Text ::
# 750 FI Light



## rhelms

A buddy of mine has a 09 750i and the FI light blinks on and off occassionaly. It doesnt seem to do it under any specific condition except for longer rides 2-3 hrs+. Any idea why it is coming on and a way to reset it. Thanx.


----------



## Yesterday

does the temperature light come on at the same time?


----------



## rhelms

Yeah the temp light does blink on and then right back off again


----------



## 08GreenBrute

sounds like its overheating, first off check to see if the fan is coming on and if its not then check these things make sure the fan breaker is not triped and make sure the fan spins freely


----------



## rhelms

Why would overheating cause the FI light to come on I thought that light was for Fuel warnings, would temp affect fuel system, and if it was overheating wouldnt the temp light come on and stay on instead of both lights blinking?


----------



## phreebsd

thats normal behavior when overheating to see the FI light.


----------



## Yesterday

i think the reason the FI light comes on when over heating is that the ecu will make the bike run richer, to try to help keep temperatures down. richer=cooler. that's what trips the FI light


----------



## rhelms

Not use to FI, I didnt think that light would come on for overheating. Learn something new every day. Thats alright were moving his radiator this week so that should fix it for good.


----------



## drtj

I think the FI light is more like a check engine light


----------



## rhelms

We checked the engine and it was still there, LOL. The temp thing makes sense the more I think about it. Thanx for the help.


----------



## phreebsd

Go phishy


----------



## oilfield_trash21

I had this same problem when mine was overheating. The FI blinks because the duty cycle of the injectors is maxed out trying to cool the bike down by running the engine rich.


----------

Material ::
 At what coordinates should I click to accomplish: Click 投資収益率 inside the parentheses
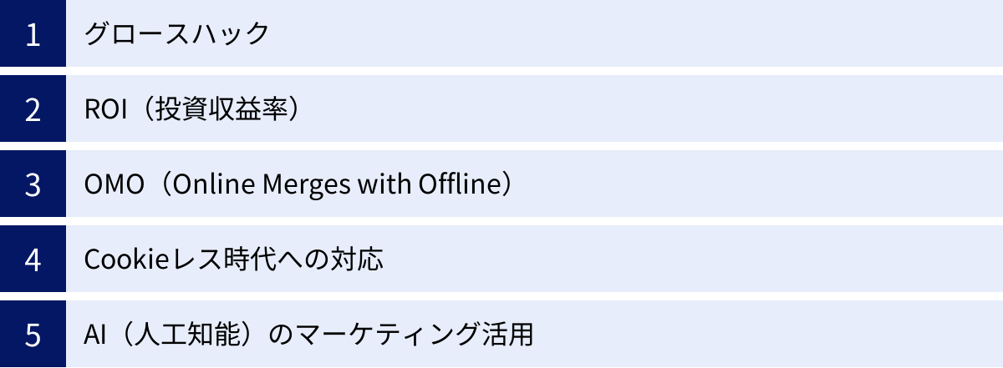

Tasks to carry out ::
A - In the FI light thread, reproduce the passage between "# 750 FI Light" and "reset it. Thanx.", inclusive.
B - Per the FI light thread, on what kind of rides does the light come on?
C - List every username that posts in the FI light thread, each once.
The material has no connection to the FI light thread.

In response ::
A -
# 750 FI Light



## rhelms

A buddy of mine has a 09 750i and the FI light blinks on and off occassionaly. It doesnt seem to do it under any specific condition except for longer rides 2-3 hrs+. Any idea why it is coming on and a way to reset it. Thanx.

B - On longer rides of 2-3 hours or more.

C - rhelms, Yesterday, 08GreenBrute, phreebsd, drtj, oilfield_trash21